My big plan was to restore the pursuit of quality journalism at the centre of the Mail & Guardian. Through the years of turmoil, the M&G newsroom had been weakened and efforts to rebuild it stymied. And although I cannot complain of a lack of support for that vision, the first — and continuing — requirement of me as M&G editor was to cut costs.
At first it was easy. There were several costs that made little sense to me. But as the years wore on, and the business environment worsened, it became more difficult. Although I understood the need for a more agile newsroom, I also understood the need for good journalists to produce quality journalism.
And, although I too suffered some stops and starts, I had assembled a good team to do just that. But the media space was changing. The surest sign of that change came in 2018 when the Daily Maverick published the “Gupta Leaks” In another time, perhaps that leak would have been to the M&G.
But there would also be much to celebrate. We won awards and took on powerful elites. More than anything else, I am proud to have established a team, an “us”, forging together a disparate group of people in the singular pursuit of good journalism.
But the economy had worsened, print circulation was under pressure and digital advertising revenues were collapsing. Something — or someone — had to give.
In December 2017, the M&G was lent a new life. The Media Development Investment Fund (MDIF), a New York-based nonprofit, acquired the majority shareholding in the company. Standing beside the South African-based representatives of the MDIF, our aim was to restore M&G to its rightful place in the South African media landscape.
Throughout my time here, I have been conscious of the possibility of being the editor under whom the M&G fails. I have been equally vigilant about the prospect of being the editor under whom the M&G records a decline in quality. My job then was to somehow balance the needs of the news business with the need for people to do good journalism.
And my experience is not unique.
It is the experience of many other newsroom leaders around the world — the need to keep costs down, while producing an excellent legacy product and still meeting the needs of readers’ changing behaviour through digital products.
It was a challenge I relished. For one, I thought my experience of running a digital news startup would allow me to rapidly turn around tired workflows and decrepit digital infrastructure. Some changes were easy to make; others, more fraught.
I was the person tasked with making unpleasant decisions that severely affected the reality of the people with whom I worked; people who I had come to love. In the meanwhile, I also worked with a board of directors who were growing more anxious about the sustainability of the business.
As I pack up the last of my things from the office, I know that the transformative potential of good journalism has not deserted the people who bring the M&G to life every day.

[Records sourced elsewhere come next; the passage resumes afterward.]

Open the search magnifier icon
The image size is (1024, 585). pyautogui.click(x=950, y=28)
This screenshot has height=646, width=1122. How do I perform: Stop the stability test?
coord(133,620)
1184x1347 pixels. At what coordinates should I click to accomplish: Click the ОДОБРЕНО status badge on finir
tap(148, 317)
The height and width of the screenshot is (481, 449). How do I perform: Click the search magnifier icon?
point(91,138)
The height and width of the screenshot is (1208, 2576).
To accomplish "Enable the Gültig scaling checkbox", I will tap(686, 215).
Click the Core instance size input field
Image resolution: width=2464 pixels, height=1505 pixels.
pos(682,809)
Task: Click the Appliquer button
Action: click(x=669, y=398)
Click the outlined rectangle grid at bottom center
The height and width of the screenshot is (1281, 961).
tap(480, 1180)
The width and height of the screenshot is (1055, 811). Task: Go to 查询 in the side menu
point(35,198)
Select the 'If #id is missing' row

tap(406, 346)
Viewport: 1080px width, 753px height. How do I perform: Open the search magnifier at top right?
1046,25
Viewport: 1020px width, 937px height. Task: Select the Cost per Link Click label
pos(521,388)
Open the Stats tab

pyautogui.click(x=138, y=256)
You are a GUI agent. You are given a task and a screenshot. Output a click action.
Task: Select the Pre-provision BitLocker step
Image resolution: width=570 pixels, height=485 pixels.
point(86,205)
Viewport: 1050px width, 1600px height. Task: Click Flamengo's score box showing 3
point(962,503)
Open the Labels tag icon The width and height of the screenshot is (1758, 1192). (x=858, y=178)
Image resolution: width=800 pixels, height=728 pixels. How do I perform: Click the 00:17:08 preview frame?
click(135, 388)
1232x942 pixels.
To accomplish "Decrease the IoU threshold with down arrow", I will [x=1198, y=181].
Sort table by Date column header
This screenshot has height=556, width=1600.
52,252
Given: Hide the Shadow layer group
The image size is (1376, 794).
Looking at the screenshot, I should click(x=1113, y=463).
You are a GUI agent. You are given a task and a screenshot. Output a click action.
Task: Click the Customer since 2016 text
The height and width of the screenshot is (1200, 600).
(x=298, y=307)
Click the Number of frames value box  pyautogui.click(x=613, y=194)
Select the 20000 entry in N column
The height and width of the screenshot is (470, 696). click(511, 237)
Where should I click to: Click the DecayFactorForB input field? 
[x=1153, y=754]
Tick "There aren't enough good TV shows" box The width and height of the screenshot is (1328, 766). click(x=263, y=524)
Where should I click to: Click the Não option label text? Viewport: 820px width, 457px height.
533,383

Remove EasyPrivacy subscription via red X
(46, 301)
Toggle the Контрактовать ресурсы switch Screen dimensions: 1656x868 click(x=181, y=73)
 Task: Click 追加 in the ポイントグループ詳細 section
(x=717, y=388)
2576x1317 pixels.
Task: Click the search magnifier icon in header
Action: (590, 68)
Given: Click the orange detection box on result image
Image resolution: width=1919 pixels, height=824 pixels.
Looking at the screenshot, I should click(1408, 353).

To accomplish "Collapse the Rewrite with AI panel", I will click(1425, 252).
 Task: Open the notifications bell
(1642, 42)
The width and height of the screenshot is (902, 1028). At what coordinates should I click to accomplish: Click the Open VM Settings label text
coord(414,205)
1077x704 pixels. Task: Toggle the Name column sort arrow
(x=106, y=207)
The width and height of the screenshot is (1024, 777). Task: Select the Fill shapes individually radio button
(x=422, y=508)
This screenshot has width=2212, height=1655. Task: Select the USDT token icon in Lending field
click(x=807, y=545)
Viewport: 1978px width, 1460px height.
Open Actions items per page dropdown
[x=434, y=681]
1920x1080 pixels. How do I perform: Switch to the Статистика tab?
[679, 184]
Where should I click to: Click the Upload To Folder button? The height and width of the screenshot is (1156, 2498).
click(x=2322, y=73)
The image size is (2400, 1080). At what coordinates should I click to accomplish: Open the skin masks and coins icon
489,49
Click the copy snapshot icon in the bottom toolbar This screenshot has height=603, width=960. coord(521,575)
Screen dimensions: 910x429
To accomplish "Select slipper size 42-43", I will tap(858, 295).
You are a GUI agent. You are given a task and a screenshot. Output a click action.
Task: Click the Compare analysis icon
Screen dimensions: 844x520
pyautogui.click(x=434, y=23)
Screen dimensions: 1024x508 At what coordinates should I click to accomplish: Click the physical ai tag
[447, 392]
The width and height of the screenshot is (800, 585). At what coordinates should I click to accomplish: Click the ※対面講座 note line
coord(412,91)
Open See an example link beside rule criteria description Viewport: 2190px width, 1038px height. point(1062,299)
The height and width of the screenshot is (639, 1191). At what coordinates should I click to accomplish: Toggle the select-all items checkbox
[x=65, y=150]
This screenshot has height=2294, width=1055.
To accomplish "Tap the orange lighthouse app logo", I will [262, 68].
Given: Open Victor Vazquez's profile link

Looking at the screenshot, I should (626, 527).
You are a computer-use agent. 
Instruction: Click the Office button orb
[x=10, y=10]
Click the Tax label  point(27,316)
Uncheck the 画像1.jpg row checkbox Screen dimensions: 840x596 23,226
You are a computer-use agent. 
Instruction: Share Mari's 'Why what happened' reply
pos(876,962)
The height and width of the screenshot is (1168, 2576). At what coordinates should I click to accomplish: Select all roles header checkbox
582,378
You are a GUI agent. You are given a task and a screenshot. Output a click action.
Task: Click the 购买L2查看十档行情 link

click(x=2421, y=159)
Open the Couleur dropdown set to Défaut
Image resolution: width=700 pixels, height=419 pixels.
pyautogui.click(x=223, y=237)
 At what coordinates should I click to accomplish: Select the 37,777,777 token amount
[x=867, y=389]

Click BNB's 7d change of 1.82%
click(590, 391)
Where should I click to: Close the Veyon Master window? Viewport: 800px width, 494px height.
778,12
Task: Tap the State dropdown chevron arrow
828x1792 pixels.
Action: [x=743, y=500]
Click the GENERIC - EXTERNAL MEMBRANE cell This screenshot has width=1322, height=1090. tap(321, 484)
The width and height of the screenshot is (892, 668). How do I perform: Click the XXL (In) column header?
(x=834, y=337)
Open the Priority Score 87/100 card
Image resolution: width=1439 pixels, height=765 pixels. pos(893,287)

And indeed, if the pandemic never happened I may have been writing a very different farewell.
At the end of this month, I will no longer be leading the M&G. There is a lot that is uncertain in the world right now. But one thing is certain: the M&G remains one of the most important sources of news in Africa. And it will continue to be so.
Last week, as we rang the bell at the end of the print production cycle of another edition of the M&G, I looked across the newsroom. Our view of the urban forest of Jo’burg’s northern suburbs still leaves me in awe.
In the newsroom the desks are still piled with court papers, newspapers, documents and menus from nearby restaurants. The glinting embers of the dying day flooded through the large windows.
Outside, the roads were empty. South Africa was still shut down. Inside, the chairs too were mostly empty — as they are likely to be for some time yet. Watching the darkness flood over the sky, I stood, alone, and smiled.